### Problem requirements
Look through the lines below; wherever the word "category" appears, copy that line.
┌─ Data provided
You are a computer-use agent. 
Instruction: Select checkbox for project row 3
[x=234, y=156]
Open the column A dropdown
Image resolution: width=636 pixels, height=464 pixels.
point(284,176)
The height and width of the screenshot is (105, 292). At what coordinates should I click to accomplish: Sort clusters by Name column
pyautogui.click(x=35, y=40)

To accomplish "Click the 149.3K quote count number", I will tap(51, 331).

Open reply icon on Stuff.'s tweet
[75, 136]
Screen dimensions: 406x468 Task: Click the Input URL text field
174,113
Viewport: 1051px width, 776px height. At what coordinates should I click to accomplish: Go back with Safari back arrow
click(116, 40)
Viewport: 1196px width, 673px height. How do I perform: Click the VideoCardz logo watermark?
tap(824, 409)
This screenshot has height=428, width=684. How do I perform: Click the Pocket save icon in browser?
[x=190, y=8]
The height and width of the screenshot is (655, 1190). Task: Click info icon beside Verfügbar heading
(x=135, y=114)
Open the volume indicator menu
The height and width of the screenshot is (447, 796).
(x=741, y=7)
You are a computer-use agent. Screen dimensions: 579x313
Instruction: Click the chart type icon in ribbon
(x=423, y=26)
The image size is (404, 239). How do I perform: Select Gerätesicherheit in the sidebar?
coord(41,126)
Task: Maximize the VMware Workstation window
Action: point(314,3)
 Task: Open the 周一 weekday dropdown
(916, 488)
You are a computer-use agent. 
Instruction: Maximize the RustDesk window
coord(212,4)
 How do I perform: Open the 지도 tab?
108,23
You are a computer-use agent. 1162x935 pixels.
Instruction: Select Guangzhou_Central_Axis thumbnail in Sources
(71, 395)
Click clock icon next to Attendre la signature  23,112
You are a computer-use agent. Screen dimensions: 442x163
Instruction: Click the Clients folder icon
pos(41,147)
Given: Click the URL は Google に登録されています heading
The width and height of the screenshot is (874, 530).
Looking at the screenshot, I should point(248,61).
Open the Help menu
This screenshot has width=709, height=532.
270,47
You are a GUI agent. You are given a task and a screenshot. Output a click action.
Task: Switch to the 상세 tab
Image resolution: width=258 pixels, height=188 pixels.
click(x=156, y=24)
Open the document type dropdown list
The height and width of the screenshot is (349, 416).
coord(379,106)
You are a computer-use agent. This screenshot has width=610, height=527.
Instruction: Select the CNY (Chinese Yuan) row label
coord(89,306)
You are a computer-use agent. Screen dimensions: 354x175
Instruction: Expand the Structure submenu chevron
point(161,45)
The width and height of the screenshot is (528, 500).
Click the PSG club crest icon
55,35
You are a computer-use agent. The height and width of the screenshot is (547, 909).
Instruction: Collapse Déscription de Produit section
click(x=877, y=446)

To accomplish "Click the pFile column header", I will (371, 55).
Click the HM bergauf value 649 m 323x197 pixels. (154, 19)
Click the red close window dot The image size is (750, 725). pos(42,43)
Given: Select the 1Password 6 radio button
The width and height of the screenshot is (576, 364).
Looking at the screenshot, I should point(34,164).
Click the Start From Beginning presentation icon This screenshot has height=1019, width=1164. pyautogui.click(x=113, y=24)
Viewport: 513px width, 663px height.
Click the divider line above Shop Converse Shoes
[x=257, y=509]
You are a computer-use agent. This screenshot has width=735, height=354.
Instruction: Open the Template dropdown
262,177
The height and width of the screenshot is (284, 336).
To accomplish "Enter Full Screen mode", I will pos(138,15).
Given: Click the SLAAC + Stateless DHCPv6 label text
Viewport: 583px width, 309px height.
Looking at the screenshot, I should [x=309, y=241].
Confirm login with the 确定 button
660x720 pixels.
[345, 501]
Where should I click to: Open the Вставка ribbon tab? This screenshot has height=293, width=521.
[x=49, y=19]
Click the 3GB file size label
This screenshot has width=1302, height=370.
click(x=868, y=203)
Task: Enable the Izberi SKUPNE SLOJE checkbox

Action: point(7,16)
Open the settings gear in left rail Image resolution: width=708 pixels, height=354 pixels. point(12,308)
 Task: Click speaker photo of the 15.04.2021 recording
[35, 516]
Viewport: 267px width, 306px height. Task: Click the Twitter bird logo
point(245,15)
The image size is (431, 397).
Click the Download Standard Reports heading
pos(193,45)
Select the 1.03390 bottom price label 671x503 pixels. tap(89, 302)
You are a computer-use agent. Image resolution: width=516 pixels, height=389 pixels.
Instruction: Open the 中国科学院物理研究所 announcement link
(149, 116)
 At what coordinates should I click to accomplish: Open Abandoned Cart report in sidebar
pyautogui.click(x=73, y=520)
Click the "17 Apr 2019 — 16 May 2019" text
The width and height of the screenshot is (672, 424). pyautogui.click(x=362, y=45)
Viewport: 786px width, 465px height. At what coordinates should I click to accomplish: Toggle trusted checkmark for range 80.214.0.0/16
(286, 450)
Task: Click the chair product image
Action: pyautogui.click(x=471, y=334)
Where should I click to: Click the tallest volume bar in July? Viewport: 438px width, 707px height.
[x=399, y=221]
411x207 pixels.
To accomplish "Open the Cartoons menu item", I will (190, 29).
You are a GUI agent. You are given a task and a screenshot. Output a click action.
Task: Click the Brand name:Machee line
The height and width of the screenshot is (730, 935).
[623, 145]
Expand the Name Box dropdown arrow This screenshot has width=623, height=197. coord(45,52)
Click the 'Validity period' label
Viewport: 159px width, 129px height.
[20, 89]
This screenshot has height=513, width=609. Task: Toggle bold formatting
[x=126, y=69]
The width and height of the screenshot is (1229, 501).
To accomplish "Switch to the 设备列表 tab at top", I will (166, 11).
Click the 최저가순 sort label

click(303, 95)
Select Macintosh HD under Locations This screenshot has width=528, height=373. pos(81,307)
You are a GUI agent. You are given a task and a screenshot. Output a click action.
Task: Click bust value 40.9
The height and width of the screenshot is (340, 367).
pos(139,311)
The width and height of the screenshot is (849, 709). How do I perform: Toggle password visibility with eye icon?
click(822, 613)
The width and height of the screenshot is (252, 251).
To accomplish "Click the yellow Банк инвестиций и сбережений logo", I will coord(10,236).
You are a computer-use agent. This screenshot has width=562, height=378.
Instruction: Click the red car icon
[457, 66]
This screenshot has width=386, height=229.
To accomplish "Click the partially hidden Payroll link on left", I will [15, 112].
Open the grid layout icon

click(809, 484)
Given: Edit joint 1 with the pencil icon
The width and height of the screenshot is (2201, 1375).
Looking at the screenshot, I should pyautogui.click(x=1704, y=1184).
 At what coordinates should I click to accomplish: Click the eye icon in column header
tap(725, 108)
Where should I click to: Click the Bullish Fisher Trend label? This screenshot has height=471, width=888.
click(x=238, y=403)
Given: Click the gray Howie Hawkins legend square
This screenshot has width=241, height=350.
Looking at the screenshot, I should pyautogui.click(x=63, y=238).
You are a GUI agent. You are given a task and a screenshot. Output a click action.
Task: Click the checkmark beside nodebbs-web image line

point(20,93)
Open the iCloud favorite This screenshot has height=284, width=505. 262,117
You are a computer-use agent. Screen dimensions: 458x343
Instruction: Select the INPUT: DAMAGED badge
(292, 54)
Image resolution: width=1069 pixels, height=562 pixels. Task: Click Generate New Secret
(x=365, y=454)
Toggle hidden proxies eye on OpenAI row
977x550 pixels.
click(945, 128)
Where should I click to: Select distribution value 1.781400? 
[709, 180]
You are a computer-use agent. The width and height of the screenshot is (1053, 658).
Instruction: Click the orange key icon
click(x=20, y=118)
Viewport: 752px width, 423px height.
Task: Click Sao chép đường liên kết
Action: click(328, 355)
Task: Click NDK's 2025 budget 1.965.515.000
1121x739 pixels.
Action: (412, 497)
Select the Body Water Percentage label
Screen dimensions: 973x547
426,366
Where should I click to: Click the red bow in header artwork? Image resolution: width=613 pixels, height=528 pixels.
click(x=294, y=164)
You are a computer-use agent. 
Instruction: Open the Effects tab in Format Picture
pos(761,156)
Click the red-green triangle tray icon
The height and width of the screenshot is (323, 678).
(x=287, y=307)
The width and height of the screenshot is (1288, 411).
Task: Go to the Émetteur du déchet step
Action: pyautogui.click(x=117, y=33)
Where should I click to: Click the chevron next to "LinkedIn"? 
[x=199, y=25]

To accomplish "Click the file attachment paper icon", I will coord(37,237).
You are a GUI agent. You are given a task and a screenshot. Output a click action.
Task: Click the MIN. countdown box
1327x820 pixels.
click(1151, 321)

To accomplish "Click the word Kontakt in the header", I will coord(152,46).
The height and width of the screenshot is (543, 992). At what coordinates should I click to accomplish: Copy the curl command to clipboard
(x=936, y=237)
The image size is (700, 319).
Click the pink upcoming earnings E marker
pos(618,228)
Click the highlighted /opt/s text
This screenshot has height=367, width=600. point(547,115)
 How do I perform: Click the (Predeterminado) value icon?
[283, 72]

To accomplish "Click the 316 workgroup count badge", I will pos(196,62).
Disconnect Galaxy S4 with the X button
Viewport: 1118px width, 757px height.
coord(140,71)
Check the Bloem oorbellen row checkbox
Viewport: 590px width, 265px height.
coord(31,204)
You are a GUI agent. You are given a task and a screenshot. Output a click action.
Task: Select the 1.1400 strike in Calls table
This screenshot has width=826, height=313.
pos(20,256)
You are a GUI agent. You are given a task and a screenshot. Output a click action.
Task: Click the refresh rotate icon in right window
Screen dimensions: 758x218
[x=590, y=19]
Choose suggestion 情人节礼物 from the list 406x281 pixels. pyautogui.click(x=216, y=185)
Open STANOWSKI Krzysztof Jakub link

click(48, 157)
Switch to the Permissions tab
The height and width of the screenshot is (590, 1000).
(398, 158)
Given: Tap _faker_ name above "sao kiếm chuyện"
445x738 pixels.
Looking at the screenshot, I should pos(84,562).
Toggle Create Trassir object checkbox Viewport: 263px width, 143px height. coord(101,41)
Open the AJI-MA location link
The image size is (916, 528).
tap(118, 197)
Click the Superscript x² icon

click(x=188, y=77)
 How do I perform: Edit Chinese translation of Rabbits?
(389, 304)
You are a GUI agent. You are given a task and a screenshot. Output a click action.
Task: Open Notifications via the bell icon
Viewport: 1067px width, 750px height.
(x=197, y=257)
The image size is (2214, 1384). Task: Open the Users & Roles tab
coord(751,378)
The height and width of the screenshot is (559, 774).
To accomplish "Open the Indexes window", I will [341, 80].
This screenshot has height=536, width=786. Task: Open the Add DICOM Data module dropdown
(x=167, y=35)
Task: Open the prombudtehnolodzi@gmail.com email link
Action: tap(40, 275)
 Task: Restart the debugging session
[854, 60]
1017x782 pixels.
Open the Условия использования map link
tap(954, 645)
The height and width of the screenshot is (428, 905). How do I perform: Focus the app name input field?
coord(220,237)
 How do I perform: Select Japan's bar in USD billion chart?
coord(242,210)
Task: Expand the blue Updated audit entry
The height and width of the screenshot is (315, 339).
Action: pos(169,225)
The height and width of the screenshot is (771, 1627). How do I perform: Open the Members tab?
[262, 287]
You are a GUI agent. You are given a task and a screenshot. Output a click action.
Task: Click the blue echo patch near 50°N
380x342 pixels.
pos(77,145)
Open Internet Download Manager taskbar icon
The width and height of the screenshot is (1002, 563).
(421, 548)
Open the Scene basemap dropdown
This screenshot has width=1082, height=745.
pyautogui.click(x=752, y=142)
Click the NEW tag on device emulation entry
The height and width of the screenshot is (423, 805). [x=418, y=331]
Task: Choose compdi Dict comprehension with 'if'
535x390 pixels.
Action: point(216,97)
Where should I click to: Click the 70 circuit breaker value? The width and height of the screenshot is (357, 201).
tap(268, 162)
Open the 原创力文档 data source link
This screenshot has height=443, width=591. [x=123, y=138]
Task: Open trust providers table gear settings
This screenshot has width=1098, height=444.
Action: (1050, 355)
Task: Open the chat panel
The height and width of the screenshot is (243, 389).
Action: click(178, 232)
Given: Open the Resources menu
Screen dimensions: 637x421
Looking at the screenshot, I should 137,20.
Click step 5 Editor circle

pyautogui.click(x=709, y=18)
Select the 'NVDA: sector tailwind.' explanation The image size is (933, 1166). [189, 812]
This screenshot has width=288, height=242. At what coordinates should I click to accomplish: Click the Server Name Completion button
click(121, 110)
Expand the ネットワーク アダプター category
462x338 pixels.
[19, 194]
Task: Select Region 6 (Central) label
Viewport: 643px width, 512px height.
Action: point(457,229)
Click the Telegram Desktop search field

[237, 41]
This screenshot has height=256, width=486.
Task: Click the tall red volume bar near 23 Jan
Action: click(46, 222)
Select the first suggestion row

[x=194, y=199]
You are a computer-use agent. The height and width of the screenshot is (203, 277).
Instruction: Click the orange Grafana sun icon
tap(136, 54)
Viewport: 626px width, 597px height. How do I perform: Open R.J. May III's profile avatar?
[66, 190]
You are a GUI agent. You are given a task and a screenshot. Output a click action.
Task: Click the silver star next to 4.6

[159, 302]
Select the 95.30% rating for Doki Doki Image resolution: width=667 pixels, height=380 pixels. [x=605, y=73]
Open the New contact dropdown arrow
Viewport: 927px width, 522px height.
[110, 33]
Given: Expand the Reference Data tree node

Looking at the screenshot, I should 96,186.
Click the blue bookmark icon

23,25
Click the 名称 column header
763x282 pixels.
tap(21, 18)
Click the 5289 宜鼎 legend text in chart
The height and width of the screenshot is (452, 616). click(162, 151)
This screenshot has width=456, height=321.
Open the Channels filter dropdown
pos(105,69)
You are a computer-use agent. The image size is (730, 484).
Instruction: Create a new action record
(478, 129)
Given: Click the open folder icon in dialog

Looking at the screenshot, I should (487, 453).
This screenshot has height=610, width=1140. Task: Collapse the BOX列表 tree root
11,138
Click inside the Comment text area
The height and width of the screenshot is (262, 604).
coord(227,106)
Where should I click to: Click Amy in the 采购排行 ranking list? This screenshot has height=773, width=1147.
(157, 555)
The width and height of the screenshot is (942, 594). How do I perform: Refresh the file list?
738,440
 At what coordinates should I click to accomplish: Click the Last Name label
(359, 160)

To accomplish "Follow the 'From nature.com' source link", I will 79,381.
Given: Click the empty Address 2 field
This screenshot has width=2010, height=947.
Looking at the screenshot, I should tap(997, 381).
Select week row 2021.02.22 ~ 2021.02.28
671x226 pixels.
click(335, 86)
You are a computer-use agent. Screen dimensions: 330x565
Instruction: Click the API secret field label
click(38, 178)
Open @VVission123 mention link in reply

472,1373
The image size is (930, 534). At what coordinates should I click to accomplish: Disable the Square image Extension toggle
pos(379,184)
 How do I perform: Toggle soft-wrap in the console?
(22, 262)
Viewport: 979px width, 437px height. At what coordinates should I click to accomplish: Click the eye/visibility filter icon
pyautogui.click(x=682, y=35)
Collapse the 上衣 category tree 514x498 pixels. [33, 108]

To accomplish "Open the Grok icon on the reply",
└─
### Written answer
Expand the ネットワーク アダプター category
Collapse the 上衣 category tree 514x498 pixels. [33, 108]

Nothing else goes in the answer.